Some of those basic facts were contested by PURA and others, and the Commission noted a history of dispute and litigation among the complainants and Connecticut energy regulators. So the Commission declined to initiate an enforcement action on the complaint.

But the Commission did issue a declaratory ruling, reciting case law and interpretation on two points: the relationship between state RECs and PURPA, and QF opportunities to secure long-term contracts.  The Commission noted that RECs exist under state law and not PURPA, but that avoided cost contracts do not automatically include RECs.  It also noted that winning a competitive solicitation cannot be the only way a QF may be allowed to obtain long-term avoided cost rates.

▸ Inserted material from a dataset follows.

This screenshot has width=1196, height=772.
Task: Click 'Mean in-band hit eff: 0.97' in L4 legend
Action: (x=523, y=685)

The original comes with robust citations to precedent, omitted for convenience below:
4. The Commission has previously addressed issues regarding the relationship between state-created RECs and PURPA. The Commission has stated that the states have the authority to determine who owns RECs in the initial instance and how they are transferred, and has explained that the automatic transfer of RECs within a sale of power at wholesale must find its authority in state law, not PURPA. The Commission has also held, however, that a state regulatory authority may not assign ownership of RECs to utilities based on a logic that the avoided cost rates in PURPA contracts already compensate QFs for RECs in addition to compensating QFs for energy and capacity, because the avoided cost rates are, in fact, compensation just for energy and capacity. Moreover, while the Commission has made clear that states have the authority to regulate RECs, states cannot impede a QF’s ability to sell its output to an electric utility pursuant to PURPA. Thus, regardless of whether a QF has previously sold its RECs under a separate contract, that QF has the right to sell its output pursuant to a legally enforceable obligation.

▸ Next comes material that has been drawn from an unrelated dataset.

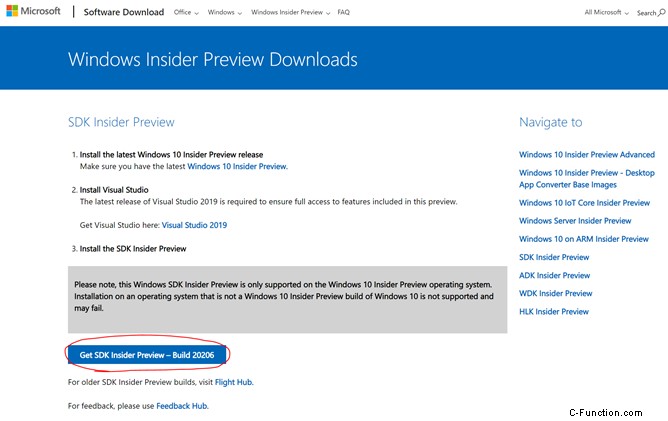Open the Feedback Hub link
The height and width of the screenshot is (421, 668).
[182, 406]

5. The Commission has also held that “requiring a QF to win a competitive solicitation as a condition to obtaining a long-term contract imposes an unreasonable obstacle to obtaining a legally enforceable obligation.” The Commission likewise has determined a state regulation to be inconsistent with PURPA and the Commission’s PURPA regulations “to the extent that it offers the competitive solicitation process as the only means by which a QF . . . can obtain long-term avoided cost rates.” Accordingly, regardless of whether a QF has participated in a request for proposal, that QF has the right to obtain a legally enforceable obligation. 
As noted in the declaratory ruling, the Commission's "decision not to initiate an enforcement action means that Petitioners may themselves bring an enforcement action against the Connecticut Authority in the appropriate court."